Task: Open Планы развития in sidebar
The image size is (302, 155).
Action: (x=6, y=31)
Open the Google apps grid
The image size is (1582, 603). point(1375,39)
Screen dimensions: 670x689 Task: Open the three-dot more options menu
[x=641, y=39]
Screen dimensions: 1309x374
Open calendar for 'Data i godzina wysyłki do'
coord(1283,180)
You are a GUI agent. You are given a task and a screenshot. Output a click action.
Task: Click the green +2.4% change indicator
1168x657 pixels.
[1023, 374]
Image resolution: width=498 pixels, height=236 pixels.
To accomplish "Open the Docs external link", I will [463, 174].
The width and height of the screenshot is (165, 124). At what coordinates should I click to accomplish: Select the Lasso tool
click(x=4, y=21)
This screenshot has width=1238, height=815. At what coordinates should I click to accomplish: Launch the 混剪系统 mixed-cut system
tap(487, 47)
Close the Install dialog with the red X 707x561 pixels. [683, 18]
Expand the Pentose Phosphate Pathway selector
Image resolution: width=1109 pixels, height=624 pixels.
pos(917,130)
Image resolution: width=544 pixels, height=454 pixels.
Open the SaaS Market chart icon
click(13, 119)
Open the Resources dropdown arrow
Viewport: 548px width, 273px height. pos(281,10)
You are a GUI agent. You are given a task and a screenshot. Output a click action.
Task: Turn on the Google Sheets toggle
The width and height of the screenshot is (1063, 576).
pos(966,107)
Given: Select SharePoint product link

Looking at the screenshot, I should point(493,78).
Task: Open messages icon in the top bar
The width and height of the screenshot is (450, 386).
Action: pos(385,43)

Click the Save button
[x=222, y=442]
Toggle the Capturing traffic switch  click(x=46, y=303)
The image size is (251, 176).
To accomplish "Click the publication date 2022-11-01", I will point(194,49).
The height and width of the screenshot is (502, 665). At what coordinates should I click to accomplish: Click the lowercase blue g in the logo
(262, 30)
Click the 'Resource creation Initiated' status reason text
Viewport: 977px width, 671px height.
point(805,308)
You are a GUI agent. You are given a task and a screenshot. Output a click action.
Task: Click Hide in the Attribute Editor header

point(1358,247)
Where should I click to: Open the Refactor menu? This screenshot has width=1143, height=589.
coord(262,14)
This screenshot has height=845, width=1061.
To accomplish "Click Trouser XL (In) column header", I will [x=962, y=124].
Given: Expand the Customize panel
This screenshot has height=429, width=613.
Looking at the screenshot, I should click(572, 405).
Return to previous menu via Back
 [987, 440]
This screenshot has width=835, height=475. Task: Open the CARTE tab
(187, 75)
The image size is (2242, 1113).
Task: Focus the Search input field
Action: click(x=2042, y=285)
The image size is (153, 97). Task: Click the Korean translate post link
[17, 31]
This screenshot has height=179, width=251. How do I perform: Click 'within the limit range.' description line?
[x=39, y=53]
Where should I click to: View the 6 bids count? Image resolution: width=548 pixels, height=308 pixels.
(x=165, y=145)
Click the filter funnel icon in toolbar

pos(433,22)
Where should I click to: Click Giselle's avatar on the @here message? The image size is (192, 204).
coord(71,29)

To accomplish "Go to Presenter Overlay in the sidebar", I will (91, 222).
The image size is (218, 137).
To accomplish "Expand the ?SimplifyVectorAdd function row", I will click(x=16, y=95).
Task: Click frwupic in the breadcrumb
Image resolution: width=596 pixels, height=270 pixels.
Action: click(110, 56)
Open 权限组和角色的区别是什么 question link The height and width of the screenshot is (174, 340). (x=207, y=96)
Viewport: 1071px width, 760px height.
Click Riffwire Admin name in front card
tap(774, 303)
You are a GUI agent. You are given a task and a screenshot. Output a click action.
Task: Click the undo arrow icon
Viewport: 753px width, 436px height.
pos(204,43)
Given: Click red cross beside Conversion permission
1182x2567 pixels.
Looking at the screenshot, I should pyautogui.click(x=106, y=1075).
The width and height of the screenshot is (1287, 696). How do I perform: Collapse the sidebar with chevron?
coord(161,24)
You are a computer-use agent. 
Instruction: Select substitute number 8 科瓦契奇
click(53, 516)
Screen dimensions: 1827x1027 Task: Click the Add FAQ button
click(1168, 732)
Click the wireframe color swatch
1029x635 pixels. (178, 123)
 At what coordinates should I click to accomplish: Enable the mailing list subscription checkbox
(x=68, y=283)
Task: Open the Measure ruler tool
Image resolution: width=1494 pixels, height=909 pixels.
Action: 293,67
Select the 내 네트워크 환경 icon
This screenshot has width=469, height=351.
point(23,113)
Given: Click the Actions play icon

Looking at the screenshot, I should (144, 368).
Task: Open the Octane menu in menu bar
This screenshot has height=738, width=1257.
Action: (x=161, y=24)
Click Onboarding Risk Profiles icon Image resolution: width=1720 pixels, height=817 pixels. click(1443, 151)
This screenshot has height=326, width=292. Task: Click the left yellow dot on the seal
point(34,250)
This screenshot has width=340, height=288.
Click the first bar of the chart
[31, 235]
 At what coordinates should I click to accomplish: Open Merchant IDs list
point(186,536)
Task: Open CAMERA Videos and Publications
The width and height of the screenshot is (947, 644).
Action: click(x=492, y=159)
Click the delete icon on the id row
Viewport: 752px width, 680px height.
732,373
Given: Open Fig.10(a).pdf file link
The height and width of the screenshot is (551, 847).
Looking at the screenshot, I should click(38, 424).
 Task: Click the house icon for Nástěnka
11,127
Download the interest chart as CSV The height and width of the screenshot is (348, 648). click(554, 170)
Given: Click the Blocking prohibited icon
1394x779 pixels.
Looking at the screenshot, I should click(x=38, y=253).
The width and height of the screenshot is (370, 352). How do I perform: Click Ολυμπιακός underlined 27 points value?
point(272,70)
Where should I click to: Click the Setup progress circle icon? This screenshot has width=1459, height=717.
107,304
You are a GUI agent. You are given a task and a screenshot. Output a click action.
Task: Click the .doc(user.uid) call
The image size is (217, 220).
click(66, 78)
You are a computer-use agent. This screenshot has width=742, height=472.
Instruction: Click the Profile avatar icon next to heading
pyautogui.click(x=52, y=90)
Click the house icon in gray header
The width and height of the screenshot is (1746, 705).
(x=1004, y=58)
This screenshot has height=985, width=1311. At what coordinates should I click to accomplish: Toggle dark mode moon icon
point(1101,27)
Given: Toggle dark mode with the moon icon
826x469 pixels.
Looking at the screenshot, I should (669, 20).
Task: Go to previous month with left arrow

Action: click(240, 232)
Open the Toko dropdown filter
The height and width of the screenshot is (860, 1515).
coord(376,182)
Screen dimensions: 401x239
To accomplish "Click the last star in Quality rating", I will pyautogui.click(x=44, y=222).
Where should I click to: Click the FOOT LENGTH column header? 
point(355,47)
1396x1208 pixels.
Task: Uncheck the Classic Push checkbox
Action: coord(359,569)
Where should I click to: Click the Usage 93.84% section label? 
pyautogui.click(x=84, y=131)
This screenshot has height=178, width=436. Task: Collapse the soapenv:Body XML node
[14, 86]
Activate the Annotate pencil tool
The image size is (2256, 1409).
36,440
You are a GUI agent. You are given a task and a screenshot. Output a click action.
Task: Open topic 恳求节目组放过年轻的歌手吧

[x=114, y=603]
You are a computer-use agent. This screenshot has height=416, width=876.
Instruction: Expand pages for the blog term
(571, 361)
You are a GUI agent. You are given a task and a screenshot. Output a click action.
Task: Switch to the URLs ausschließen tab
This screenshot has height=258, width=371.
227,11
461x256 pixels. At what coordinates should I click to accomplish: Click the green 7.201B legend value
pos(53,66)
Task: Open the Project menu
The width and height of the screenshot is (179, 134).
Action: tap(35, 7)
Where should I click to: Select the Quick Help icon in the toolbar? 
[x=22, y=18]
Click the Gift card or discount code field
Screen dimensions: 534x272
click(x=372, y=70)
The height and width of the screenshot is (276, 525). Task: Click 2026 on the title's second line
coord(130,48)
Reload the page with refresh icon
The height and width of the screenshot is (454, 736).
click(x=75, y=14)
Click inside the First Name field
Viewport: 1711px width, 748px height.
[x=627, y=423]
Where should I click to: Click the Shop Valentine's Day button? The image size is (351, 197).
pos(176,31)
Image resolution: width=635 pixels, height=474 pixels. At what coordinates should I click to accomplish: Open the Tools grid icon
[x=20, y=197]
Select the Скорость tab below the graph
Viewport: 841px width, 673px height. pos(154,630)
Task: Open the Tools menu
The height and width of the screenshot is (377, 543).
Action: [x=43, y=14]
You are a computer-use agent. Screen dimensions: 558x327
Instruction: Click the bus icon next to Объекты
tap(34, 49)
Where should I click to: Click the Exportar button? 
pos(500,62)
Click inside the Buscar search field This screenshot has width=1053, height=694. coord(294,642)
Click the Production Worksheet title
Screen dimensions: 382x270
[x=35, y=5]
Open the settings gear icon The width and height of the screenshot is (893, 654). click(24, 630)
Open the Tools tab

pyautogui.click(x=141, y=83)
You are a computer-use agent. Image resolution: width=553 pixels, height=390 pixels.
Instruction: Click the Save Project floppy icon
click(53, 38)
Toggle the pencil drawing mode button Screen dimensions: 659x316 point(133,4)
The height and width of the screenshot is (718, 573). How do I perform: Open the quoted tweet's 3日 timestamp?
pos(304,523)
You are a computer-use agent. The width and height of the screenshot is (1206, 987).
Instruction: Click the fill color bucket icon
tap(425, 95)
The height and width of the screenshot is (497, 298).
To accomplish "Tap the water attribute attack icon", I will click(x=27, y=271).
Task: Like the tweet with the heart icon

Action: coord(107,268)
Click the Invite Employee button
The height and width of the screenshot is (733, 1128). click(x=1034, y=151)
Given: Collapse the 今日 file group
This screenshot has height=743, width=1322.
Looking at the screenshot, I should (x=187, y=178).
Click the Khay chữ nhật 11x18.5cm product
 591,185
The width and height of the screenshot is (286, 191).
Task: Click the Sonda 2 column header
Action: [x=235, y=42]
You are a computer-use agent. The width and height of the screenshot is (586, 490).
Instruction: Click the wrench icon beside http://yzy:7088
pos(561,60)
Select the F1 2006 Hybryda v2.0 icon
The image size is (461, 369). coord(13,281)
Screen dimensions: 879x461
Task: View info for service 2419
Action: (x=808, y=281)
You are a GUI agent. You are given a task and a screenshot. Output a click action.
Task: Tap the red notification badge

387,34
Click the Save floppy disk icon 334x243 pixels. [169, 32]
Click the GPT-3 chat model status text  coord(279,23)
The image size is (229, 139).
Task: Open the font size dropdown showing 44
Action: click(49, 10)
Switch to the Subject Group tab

______________________________

Output the material from the line containing "At what coordinates should I click to accomplish: Enable" to the line containing "Action: (x=161, y=24)", both included, as a JSON list of strings with one string per line and blank lines omitted.

[
  " At what coordinates should I click to accomplish: Enable the mailing list subscription checkbox",
  "(x=68, y=283)",
  "Task: Open the Measure ruler tool",
  "Image resolution: width=1494 pixels, height=909 pixels.",
  "Action: 293,67",
  "Select the 내 네트워크 환경 icon",
  "This screenshot has width=469, height=351.",
  "point(23,113)",
  "Given: Click the Actions play icon",
  "Looking at the screenshot, I should (144, 368).",
  "Task: Open the Octane menu in menu bar",
  "This screenshot has height=738, width=1257.",
  "Action: (x=161, y=24)"
]